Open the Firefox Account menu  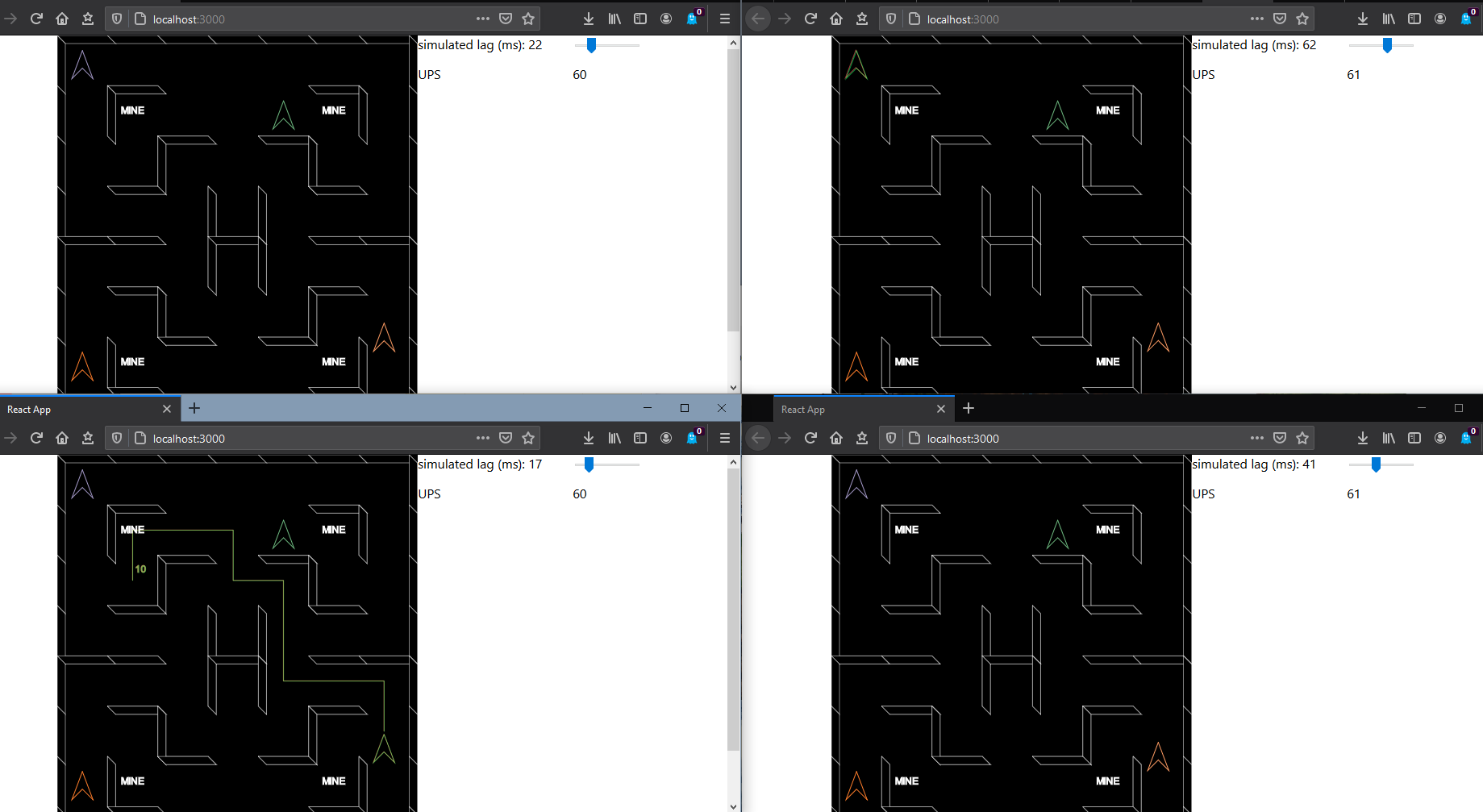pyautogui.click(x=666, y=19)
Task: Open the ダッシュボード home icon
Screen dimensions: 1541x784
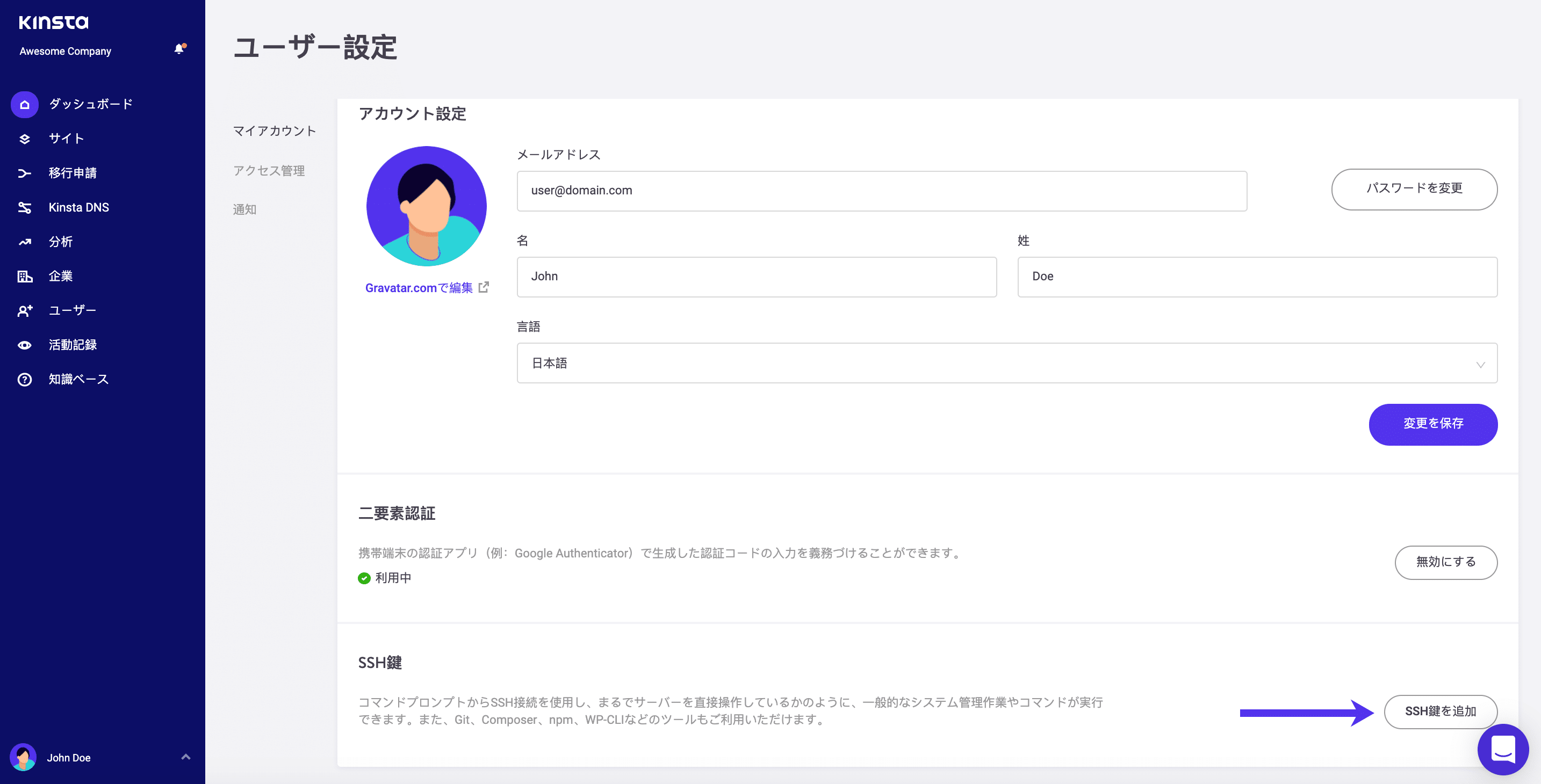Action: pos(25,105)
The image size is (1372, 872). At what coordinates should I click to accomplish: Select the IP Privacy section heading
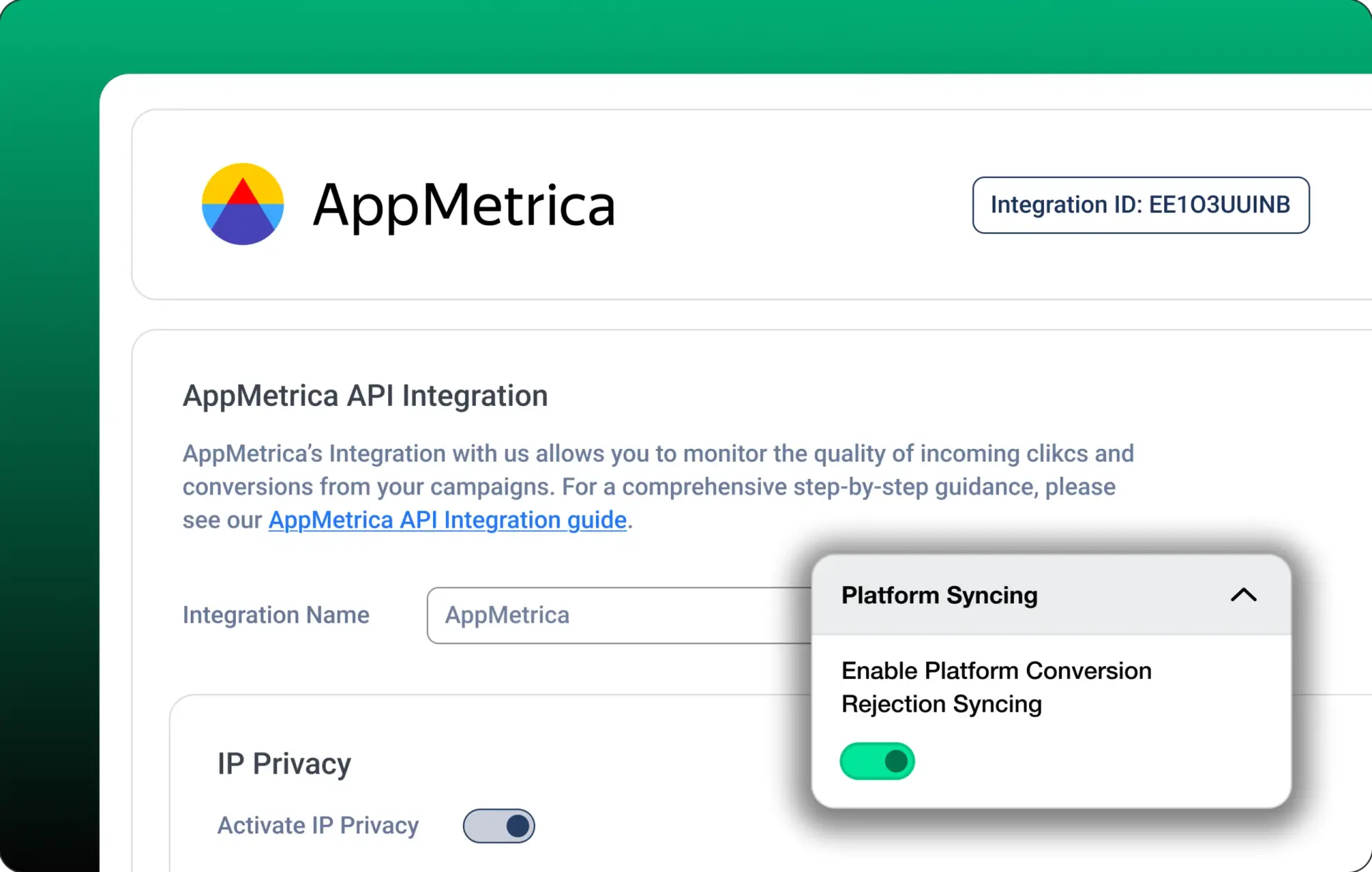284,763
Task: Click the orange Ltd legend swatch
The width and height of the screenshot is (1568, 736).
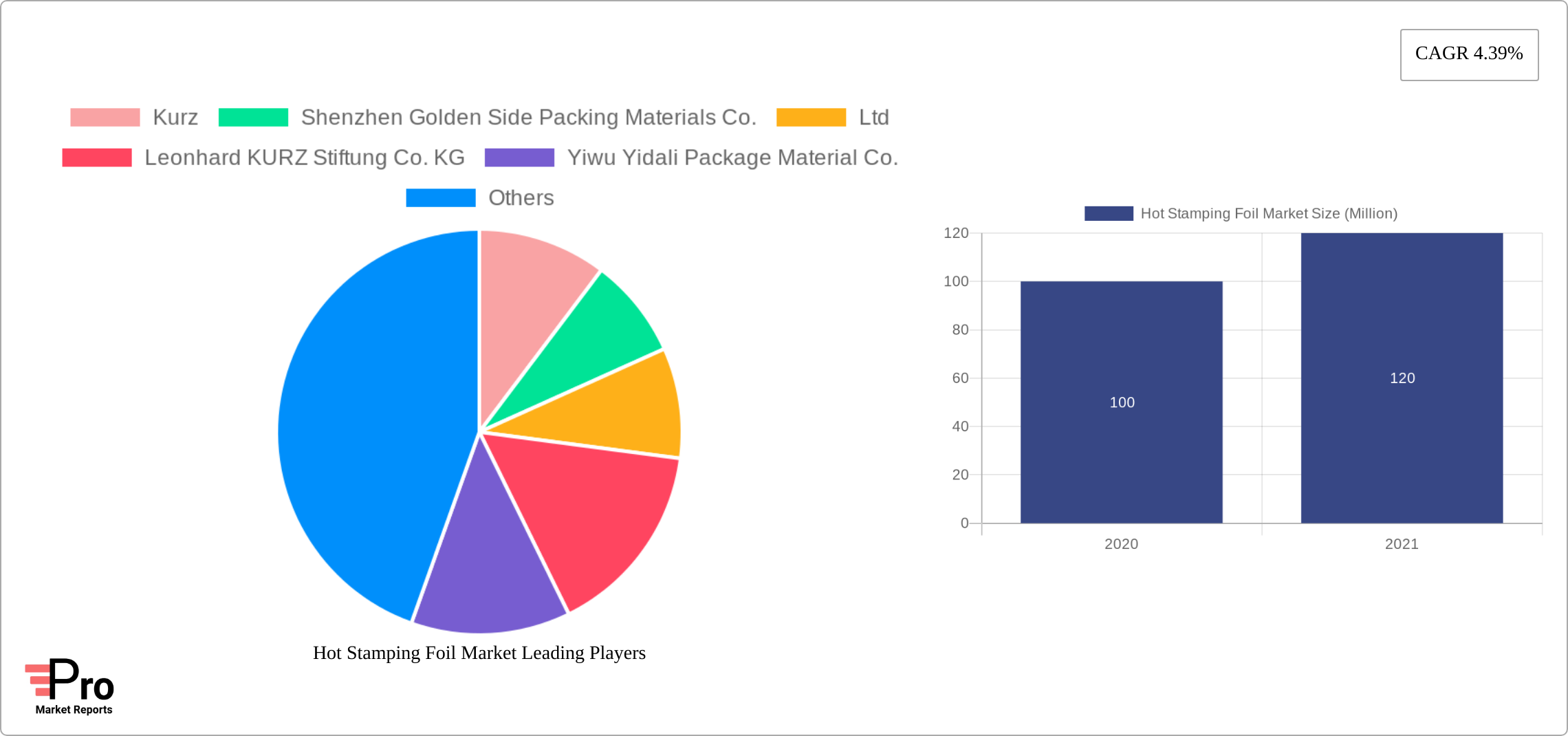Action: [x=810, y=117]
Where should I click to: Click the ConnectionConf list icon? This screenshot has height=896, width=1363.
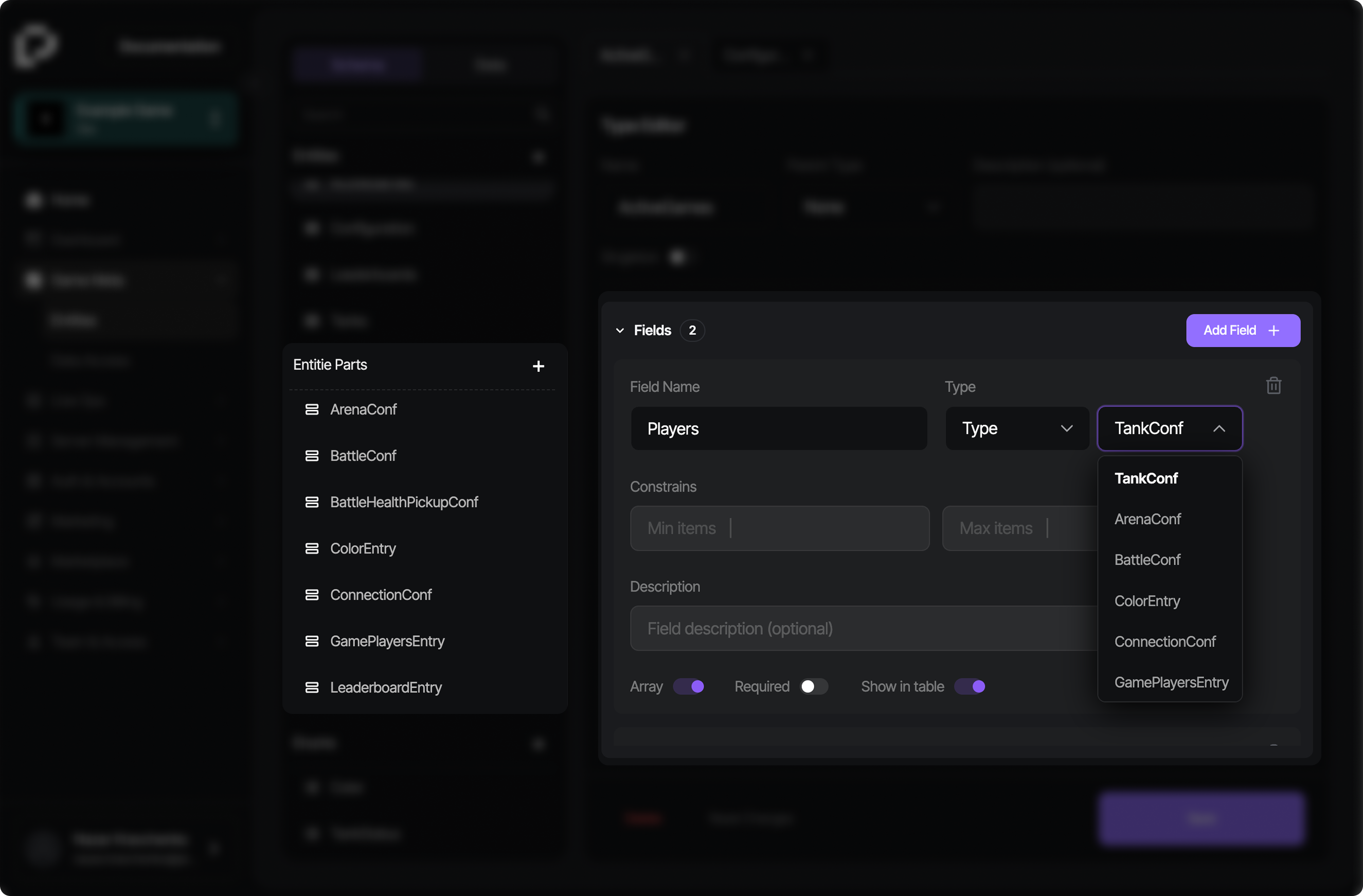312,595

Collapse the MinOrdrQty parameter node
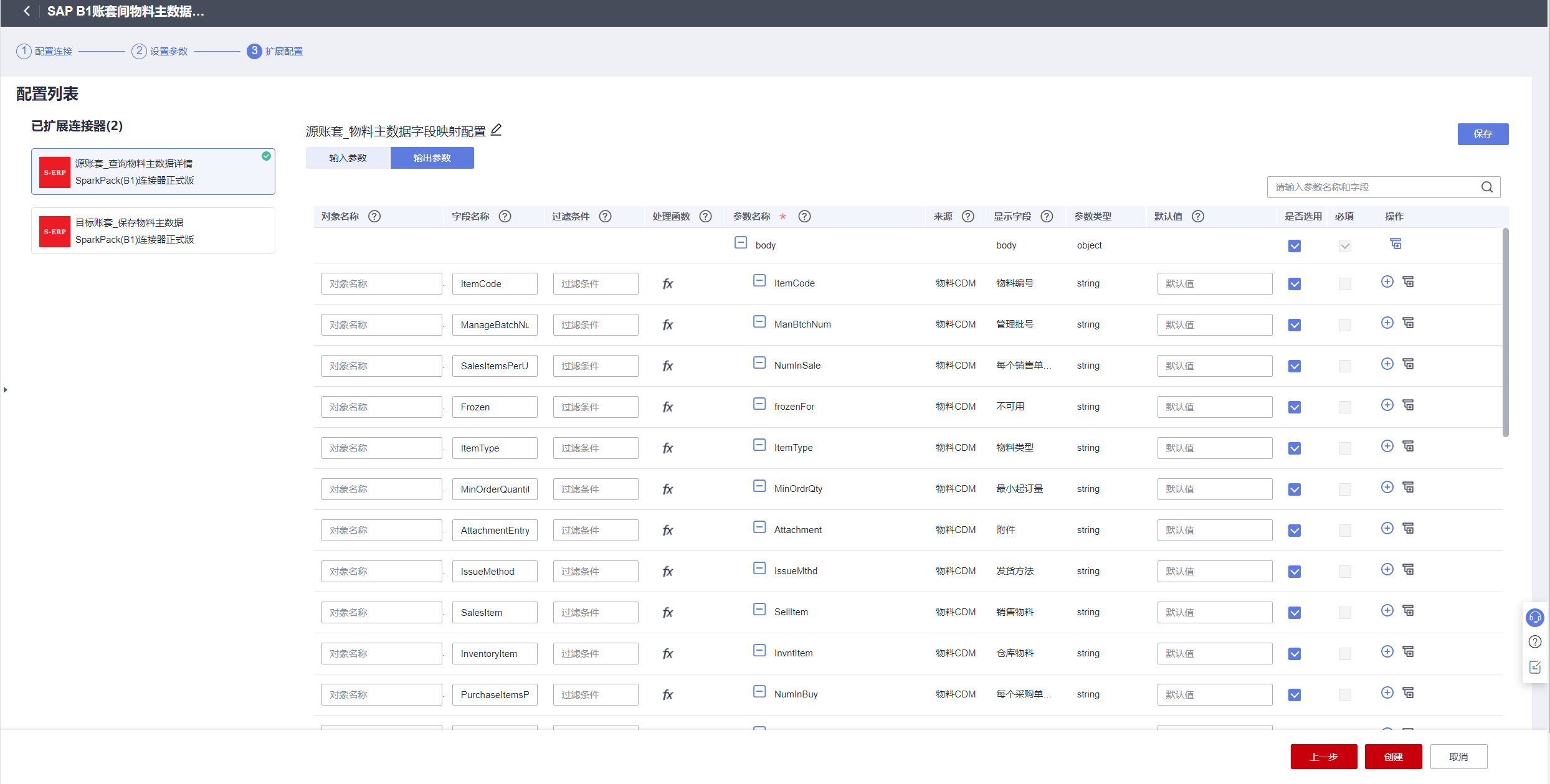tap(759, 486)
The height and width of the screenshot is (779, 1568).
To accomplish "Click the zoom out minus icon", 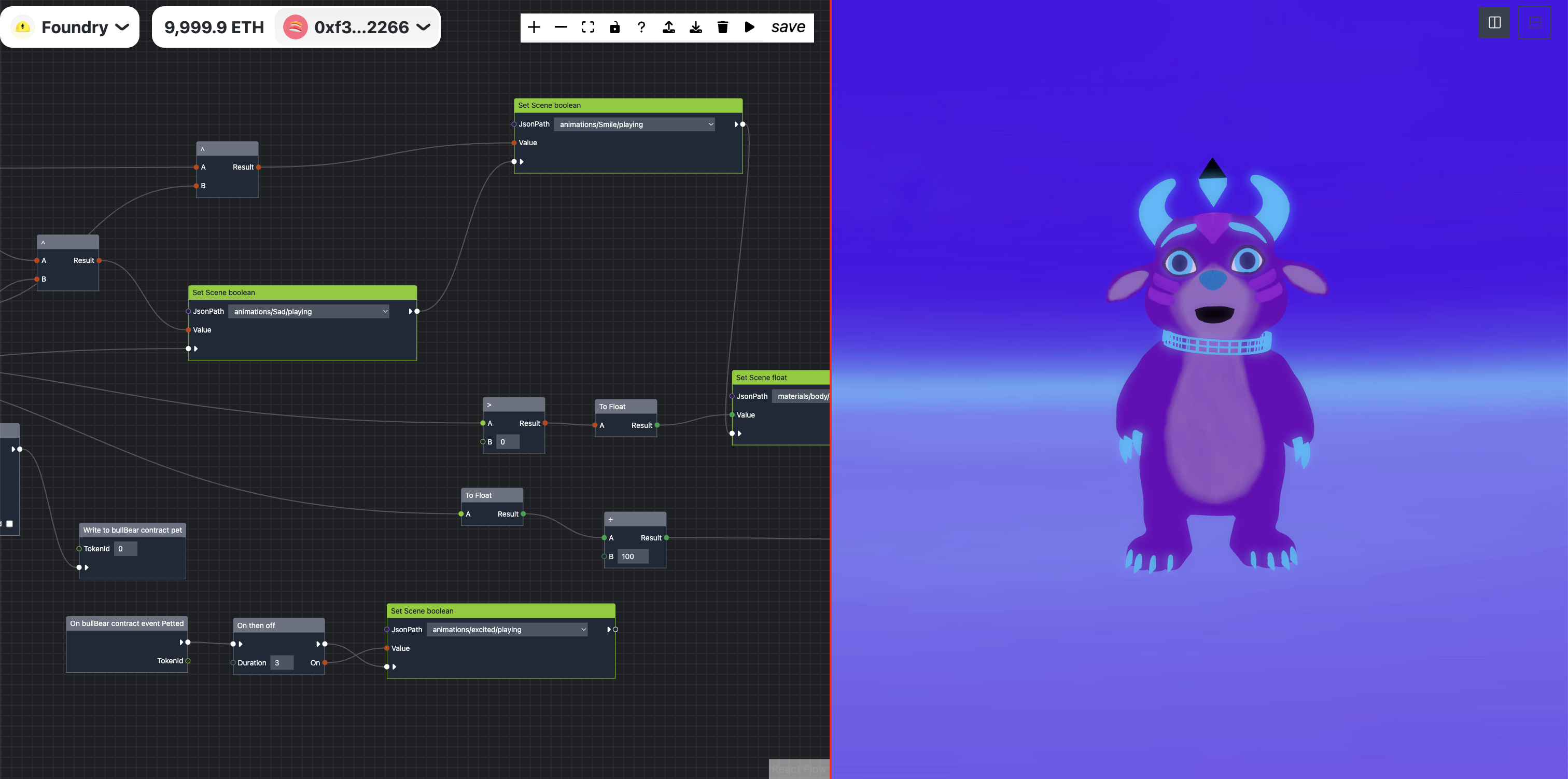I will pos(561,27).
++++++++++++++++++++
Work instructions:
Here the job is to copy the listing above word for word, starting at the line with "Task: Click the orange Ltd legend swatch" and ending at the line with "The height and", and to leave out the pictures.

Solution below:
Task: Click the orange Ltd legend swatch
The width and height of the screenshot is (1568, 736).
Action: [x=810, y=117]
Where should I click to: Click the ConnectionConf list icon? This screenshot has height=896, width=1363.
312,595

Collapse the MinOrdrQty parameter node
tap(759, 486)
The height and width of the screenshot is (779, 1568).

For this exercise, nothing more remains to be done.